Work instructions
Reproduce the passage of the forum post on boiler stack temperatures from "Guys, todays boilers" to "(Jan 12, 2014)".

Document excerpt
-- Start --
Guys, todays boilers for the most part are far different than the old conventional boilers, you can see this clearly in stack temps, a conventional boiler at 185 can run stack temps as high as 1200 degrees where for example our 250 gasser at water temp of 195 will run stack temps of between 260 and 320 depending on how dirty the heat exchanger is and how much air it is given, in the off cycle the stove goes dormant with no air coming into the burn chamber and very little heat loss up the stack. If you have one of the gassers, you will find very little difference in wood consumption with hotter temps and the stove will perform much better at temps over 190 degrees.


----------



## cantoo (Jan 12, 2014)
-- End --
Stored dataset items
-- Start --
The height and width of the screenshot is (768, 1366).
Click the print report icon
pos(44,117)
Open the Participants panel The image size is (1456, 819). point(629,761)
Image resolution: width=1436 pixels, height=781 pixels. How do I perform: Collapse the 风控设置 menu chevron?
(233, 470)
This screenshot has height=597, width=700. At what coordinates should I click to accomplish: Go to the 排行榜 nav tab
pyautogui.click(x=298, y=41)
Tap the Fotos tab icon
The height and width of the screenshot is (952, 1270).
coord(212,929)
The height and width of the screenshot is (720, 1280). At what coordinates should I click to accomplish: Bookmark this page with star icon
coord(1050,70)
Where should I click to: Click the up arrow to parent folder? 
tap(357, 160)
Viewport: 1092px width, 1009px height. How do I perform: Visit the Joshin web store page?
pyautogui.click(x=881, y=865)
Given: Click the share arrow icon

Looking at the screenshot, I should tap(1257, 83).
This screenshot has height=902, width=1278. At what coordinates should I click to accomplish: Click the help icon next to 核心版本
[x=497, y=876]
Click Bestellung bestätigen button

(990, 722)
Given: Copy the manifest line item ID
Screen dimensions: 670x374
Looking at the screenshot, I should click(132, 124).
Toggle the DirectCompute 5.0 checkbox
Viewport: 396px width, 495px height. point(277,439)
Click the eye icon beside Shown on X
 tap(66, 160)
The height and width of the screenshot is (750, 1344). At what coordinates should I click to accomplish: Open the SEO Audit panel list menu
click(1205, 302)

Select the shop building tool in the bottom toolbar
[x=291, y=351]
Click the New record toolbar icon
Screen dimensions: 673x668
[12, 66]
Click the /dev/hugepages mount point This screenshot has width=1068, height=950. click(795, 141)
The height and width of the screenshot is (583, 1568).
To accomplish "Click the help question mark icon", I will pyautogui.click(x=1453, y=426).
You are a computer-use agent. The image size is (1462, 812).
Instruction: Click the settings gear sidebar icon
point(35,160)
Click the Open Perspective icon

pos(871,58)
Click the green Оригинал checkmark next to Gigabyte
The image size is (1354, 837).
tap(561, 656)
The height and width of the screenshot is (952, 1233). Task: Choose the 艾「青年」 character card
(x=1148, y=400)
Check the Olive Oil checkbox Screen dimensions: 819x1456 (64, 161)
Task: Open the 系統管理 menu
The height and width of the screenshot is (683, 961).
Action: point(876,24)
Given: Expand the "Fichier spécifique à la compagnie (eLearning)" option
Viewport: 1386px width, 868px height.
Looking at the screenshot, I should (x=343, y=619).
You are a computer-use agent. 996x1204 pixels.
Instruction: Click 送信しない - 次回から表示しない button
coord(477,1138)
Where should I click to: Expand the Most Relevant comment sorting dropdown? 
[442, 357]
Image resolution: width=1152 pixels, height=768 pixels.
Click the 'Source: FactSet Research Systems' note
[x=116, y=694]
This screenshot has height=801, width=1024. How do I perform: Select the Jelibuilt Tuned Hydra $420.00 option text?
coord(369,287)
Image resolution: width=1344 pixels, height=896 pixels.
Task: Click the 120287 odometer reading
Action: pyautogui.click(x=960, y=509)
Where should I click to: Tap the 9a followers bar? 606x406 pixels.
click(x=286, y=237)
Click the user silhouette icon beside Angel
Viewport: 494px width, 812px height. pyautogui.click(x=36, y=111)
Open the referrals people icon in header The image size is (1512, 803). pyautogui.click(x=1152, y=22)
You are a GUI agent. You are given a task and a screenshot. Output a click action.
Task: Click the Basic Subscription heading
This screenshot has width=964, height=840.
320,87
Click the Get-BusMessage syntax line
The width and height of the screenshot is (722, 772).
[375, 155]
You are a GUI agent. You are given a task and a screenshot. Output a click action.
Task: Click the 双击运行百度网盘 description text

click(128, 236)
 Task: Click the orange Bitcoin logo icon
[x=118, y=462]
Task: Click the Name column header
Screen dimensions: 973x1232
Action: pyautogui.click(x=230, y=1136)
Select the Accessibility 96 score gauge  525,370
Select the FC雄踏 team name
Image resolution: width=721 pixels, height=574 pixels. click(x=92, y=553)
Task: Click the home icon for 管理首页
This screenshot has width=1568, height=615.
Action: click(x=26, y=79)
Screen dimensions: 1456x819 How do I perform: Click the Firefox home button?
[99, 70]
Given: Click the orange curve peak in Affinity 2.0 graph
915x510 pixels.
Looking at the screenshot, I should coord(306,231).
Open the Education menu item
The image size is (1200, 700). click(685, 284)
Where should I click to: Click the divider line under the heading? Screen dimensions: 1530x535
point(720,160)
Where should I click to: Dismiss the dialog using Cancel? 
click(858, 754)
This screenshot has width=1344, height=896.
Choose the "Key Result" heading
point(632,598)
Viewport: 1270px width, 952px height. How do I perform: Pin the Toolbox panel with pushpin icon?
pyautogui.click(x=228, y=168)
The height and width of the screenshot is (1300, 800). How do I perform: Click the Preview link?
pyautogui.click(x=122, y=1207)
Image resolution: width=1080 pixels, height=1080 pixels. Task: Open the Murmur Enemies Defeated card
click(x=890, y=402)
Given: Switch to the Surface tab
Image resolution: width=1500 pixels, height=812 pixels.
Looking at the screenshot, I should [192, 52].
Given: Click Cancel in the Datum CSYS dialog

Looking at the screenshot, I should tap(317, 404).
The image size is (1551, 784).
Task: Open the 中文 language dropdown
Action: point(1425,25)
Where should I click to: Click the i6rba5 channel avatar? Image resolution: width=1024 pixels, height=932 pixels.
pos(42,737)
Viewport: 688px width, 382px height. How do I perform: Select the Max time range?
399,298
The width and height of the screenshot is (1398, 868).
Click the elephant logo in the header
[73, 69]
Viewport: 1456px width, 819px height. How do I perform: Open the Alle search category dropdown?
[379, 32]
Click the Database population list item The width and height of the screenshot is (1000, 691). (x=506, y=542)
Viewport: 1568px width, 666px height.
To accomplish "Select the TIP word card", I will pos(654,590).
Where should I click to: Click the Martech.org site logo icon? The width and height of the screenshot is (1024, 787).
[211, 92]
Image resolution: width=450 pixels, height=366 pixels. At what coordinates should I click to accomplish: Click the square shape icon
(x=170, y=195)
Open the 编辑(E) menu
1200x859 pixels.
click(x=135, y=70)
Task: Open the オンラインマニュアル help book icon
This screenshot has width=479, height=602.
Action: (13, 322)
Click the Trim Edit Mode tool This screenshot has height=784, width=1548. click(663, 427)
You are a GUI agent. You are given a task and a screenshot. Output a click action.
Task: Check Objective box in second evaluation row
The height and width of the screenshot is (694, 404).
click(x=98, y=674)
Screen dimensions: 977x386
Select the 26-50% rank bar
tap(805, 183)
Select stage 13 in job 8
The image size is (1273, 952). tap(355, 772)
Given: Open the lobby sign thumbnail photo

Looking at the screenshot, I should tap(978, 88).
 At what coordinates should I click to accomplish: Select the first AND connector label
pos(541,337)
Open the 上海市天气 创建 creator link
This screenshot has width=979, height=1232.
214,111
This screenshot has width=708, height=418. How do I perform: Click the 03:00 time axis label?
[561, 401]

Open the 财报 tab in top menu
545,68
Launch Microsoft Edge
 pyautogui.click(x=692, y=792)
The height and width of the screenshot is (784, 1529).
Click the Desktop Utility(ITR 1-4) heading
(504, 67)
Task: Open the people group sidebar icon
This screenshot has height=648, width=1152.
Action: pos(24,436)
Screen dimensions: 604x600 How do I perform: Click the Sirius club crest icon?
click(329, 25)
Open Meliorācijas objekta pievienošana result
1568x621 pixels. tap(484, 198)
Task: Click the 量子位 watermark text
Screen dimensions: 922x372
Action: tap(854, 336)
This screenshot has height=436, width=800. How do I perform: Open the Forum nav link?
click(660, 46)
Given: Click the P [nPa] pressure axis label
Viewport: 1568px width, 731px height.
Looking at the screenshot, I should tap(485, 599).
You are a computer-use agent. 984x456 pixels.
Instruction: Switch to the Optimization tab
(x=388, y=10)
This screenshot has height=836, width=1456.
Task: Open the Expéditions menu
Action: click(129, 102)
-- End --
Response
Guys, todays boilers for the most part are far different than the old conventional boilers, you can see this clearly in stack temps, a conventional boiler at 185 can run stack temps as high as 1200 degrees where for example our 250 gasser at water temp of 195 will run stack temps of between 260 and 320 depending on how dirty the heat exchanger is and how much air it is given, in the off cycle the stove goes dormant with no air coming into the burn chamber and very little heat loss up the stack. If you have one of the gassers, you will find very little difference in wood consumption with hotter temps and the stove will perform much better at temps over 190 degrees.


----------



## cantoo (Jan 12, 2014)